··· Document segment ···

Right - that’s a good approach, however if you’re looking for a quick answer to an immediate question by searching using a common search engine, the garbage SEO pages are the most irritating, even with adblocking.

Catweazle,
@Catweazle@vivaldi.net avatar

@fuser @Lem0n, the only AI I most use and which is really useful for me is Andisearch.
https://andisearch.com

fuser,

andisearch.com looks like it might be a better option - thank you so much for posting. I’m mostly using duck-duck-go which is tolerable but by this point we should have come up with a more useful way to index relevant information. Google would rather we see ads than any relevant content, which wasn’t the case when they first launched google in the late 1990s. Google was refreshing at the time because of its cleaner interface than yahoo and uncluttered results, amusingly enough - it’s a far cry from what it once was.

Catweazle,
@Catweazle@vivaldi.net avatar

@fuser, Andi certainly is a fresh wind, it was the first search engine with AI which appears, before Google, Bing and the others. Great work of two very nice and friendly devs, Angie Hoover and Jed White, with an open ear to the user in their Discord channel for suggestions, feature request, bug report (well, it's still in developement) or simple chat.

··· Data extract ···

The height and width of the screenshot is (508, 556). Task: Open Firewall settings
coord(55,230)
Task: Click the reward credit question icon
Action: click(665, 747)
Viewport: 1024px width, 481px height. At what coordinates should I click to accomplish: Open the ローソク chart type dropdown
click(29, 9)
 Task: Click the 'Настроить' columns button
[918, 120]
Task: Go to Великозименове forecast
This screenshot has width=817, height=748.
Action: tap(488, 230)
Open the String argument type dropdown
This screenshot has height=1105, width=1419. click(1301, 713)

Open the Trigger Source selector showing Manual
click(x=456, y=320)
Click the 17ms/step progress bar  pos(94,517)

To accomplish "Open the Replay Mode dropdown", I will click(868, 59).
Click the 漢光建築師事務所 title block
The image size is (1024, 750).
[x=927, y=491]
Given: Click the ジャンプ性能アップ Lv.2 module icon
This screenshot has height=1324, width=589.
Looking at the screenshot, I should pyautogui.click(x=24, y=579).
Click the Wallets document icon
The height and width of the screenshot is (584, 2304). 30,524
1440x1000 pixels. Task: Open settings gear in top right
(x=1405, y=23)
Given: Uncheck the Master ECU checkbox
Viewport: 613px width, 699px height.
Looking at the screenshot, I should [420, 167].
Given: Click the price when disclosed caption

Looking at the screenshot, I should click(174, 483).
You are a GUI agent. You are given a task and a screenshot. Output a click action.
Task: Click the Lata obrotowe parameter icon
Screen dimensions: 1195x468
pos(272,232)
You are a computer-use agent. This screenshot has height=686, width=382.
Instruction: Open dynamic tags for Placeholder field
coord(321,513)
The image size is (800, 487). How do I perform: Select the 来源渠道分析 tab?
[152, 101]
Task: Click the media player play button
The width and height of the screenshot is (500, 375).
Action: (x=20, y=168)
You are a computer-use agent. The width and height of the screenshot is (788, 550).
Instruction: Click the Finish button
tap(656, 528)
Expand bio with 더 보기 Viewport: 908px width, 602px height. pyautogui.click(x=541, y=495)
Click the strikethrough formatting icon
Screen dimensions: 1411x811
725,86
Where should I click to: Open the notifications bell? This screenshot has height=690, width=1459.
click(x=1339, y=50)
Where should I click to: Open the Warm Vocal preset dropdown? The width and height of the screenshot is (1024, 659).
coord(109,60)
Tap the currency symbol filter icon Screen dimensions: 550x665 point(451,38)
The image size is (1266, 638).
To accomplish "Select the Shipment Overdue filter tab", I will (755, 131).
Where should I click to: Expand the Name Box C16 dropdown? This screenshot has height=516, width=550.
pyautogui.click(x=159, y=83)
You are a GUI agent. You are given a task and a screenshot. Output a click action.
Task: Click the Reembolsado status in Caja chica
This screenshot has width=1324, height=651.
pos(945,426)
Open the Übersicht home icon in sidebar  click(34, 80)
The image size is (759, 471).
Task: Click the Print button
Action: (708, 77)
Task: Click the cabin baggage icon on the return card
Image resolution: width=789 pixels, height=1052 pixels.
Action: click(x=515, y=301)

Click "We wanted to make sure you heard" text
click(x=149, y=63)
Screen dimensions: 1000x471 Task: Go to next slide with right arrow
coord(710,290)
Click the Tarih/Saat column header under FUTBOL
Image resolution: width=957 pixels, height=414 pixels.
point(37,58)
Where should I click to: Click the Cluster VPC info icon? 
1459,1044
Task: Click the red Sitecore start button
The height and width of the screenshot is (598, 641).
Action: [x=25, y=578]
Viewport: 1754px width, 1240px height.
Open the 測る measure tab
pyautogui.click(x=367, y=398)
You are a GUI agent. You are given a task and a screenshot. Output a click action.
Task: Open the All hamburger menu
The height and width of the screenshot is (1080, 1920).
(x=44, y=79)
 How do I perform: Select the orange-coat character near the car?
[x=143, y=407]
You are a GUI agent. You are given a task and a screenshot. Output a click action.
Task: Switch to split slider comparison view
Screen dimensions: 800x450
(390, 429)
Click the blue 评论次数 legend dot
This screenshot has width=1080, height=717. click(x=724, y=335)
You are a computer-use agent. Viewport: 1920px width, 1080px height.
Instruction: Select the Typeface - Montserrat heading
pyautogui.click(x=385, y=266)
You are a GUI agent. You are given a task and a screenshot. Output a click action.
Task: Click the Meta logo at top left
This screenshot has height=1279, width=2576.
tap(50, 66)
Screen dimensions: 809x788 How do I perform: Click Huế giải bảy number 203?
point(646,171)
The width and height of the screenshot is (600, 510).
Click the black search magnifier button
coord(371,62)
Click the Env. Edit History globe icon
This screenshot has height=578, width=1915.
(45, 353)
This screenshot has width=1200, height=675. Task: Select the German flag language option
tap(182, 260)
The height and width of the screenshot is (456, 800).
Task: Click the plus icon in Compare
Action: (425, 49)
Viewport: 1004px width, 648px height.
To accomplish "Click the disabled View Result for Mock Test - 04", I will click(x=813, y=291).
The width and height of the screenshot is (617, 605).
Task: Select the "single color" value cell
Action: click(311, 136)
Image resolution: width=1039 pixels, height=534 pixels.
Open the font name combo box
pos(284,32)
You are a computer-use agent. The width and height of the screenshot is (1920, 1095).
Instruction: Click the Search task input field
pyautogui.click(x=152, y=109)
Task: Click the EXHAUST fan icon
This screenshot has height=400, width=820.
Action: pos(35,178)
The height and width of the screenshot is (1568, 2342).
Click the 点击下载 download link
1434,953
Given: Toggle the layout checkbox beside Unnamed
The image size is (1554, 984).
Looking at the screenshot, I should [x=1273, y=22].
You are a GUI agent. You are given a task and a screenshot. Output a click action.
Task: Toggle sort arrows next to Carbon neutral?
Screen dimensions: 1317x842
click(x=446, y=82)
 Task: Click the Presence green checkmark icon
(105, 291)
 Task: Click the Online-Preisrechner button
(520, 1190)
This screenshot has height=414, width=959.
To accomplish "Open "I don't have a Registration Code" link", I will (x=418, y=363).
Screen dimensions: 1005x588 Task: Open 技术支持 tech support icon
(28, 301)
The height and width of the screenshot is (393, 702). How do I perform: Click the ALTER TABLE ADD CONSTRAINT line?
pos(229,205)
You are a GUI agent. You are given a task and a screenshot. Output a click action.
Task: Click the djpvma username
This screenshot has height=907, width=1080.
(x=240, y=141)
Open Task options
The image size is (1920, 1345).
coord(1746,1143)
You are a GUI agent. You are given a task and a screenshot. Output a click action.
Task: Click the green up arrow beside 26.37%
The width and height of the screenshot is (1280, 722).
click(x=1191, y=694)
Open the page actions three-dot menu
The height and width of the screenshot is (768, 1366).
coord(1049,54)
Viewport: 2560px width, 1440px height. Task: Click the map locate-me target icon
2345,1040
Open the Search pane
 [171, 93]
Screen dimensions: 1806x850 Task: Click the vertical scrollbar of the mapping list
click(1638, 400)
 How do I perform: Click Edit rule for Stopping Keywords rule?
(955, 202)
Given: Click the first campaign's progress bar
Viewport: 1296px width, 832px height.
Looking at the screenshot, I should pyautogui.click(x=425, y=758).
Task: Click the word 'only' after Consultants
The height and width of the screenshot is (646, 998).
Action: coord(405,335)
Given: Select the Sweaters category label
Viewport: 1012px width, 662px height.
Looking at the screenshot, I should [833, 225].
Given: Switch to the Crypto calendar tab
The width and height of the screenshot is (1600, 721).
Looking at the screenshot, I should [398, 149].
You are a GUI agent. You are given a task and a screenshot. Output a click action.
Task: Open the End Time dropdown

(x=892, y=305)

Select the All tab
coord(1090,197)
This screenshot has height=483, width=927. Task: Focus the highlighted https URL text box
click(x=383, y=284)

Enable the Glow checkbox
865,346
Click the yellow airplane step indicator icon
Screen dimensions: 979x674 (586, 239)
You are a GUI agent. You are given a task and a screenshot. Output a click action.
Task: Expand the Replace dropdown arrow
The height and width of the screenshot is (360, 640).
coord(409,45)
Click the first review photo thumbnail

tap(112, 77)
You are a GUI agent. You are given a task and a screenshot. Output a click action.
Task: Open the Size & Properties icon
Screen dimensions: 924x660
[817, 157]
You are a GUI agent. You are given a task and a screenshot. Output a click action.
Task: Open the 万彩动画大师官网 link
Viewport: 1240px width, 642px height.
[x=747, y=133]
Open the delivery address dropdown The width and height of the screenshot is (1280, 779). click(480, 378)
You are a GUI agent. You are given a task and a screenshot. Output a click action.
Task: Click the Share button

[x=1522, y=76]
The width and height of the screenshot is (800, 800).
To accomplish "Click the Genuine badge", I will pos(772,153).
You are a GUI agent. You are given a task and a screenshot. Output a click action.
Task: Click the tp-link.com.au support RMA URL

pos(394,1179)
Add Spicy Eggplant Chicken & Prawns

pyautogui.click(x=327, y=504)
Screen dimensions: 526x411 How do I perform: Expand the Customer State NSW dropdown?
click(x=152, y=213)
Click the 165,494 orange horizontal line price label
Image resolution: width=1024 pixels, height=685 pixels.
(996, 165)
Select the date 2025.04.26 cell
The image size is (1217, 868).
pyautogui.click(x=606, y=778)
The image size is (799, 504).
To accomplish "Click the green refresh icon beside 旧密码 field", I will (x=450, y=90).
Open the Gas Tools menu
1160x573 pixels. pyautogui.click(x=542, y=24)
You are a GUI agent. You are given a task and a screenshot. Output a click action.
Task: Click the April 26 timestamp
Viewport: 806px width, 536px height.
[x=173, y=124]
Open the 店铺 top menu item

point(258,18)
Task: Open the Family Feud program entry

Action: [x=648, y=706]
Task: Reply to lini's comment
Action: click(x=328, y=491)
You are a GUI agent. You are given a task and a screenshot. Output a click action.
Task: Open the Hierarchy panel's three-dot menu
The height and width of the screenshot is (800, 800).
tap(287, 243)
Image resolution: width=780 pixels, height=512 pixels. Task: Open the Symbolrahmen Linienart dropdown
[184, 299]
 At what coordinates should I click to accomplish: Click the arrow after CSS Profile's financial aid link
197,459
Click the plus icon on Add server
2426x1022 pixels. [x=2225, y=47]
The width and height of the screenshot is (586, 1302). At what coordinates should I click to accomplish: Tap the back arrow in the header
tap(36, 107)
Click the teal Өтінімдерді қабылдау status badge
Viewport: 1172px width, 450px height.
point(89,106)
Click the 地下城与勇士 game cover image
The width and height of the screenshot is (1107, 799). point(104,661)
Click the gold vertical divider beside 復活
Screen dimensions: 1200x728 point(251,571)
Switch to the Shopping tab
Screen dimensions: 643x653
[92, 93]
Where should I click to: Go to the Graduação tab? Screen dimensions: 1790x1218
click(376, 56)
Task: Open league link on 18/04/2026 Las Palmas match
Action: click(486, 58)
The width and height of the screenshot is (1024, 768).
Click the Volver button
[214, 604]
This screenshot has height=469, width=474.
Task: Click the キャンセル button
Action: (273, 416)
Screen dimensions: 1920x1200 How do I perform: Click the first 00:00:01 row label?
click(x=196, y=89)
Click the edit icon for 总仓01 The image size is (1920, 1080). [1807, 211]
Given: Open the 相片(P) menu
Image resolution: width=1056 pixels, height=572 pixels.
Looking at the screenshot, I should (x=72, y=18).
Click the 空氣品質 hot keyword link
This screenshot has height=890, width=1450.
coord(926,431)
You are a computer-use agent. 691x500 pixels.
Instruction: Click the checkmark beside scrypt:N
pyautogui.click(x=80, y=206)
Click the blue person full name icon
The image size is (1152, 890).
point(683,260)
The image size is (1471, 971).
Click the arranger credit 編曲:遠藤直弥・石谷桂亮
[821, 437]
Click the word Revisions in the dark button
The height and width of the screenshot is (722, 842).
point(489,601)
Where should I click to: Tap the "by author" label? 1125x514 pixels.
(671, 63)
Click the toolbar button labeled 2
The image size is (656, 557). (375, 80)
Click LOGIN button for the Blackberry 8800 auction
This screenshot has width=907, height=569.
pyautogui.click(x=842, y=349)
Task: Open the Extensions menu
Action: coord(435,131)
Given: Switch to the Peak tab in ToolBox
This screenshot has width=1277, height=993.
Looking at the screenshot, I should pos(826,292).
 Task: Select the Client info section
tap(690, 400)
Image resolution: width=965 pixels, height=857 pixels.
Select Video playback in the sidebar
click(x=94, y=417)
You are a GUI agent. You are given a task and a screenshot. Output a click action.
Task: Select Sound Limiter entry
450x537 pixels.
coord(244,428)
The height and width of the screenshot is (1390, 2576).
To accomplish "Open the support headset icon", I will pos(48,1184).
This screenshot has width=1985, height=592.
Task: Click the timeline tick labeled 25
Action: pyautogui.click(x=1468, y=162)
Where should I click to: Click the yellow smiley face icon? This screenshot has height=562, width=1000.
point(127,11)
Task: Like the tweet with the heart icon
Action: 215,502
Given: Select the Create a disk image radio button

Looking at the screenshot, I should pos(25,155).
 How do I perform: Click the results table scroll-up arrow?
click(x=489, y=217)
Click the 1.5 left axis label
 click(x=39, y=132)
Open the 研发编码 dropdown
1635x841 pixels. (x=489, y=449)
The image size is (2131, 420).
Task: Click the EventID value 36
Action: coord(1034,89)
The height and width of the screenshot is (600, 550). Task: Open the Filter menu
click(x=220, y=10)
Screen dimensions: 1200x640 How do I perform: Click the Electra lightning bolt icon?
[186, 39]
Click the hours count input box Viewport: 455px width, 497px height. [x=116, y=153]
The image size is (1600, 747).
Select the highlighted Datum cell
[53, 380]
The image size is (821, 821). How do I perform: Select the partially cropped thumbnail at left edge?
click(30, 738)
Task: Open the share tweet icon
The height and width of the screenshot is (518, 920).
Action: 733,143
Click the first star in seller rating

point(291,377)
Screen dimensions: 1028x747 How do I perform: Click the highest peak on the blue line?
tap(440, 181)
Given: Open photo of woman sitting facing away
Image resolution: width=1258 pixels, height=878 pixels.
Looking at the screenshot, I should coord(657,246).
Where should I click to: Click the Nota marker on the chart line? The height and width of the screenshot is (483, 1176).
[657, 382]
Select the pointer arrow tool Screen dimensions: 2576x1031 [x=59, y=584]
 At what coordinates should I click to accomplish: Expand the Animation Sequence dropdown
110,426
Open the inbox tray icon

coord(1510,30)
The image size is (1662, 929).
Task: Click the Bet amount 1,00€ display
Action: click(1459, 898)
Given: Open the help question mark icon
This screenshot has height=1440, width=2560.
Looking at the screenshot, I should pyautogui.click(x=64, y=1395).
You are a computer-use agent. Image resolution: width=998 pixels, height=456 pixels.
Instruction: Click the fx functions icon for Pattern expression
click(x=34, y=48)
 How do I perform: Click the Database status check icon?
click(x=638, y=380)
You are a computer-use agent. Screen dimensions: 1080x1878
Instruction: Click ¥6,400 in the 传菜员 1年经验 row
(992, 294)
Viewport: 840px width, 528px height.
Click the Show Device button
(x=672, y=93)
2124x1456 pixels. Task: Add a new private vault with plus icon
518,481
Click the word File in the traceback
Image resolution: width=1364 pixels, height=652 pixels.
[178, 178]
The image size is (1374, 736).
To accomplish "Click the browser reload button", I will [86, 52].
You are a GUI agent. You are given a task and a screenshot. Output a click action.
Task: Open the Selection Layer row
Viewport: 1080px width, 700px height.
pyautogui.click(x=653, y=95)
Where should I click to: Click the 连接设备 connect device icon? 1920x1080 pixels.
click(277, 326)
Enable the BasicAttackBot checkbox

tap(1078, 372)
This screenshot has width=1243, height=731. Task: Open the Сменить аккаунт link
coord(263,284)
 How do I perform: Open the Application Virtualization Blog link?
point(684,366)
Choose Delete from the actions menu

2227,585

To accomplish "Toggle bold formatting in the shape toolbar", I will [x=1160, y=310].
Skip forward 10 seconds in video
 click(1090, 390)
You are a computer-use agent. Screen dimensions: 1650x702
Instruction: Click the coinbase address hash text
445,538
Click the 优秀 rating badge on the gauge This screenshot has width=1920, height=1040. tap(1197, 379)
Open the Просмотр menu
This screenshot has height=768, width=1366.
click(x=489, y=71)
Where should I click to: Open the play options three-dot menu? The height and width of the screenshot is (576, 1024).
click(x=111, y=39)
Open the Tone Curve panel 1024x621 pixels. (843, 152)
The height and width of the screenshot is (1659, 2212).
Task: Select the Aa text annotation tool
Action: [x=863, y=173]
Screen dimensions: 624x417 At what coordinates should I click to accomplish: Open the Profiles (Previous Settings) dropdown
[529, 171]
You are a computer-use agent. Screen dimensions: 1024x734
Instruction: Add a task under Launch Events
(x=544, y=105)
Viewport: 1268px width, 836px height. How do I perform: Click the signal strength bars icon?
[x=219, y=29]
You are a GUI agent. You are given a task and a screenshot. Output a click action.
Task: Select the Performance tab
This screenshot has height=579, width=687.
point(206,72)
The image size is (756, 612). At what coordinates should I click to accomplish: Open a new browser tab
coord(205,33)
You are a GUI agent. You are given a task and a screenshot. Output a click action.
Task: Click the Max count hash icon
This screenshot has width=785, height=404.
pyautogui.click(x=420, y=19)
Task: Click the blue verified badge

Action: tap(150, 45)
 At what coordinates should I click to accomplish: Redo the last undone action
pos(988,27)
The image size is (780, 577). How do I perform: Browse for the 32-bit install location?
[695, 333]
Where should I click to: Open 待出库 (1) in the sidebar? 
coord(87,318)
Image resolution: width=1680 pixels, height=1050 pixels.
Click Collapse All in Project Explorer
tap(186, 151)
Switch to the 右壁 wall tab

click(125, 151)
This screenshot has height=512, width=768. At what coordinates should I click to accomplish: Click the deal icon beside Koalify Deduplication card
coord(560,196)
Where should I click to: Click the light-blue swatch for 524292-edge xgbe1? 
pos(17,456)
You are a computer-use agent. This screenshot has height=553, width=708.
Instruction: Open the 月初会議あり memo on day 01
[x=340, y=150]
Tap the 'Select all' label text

···

Stated task
Reproduce the discussion about search engines in full, word for word.

Exercise result
Right - that’s a good approach, however if you’re looking for a quick answer to an immediate question by searching using a common search engine, the garbage SEO pages are the most irritating, even with adblocking.

Catweazle,
@Catweazle@vivaldi.net avatar

@fuser @Lem0n, the only AI I most use and which is really useful for me is Andisearch.
https://andisearch.com

fuser,

andisearch.com looks like it might be a better option - thank you so much for posting. I’m mostly using duck-duck-go which is tolerable but by this point we should have come up with a more useful way to index relevant information. Google would rather we see ads than any relevant content, which wasn’t the case when they first launched google in the late 1990s. Google was refreshing at the time because of its cleaner interface than yahoo and uncluttered results, amusingly enough - it’s a far cry from what it once was.

Catweazle,
@Catweazle@vivaldi.net avatar

@fuser, Andi certainly is a fresh wind, it was the first search engine with AI which appears, before Google, Bing and the others. Great work of two very nice and friendly devs, Angie Hoover and Jed White, with an open ear to the user in their Discord channel for suggestions, feature request, bug report (well, it's still in developement) or simple chat.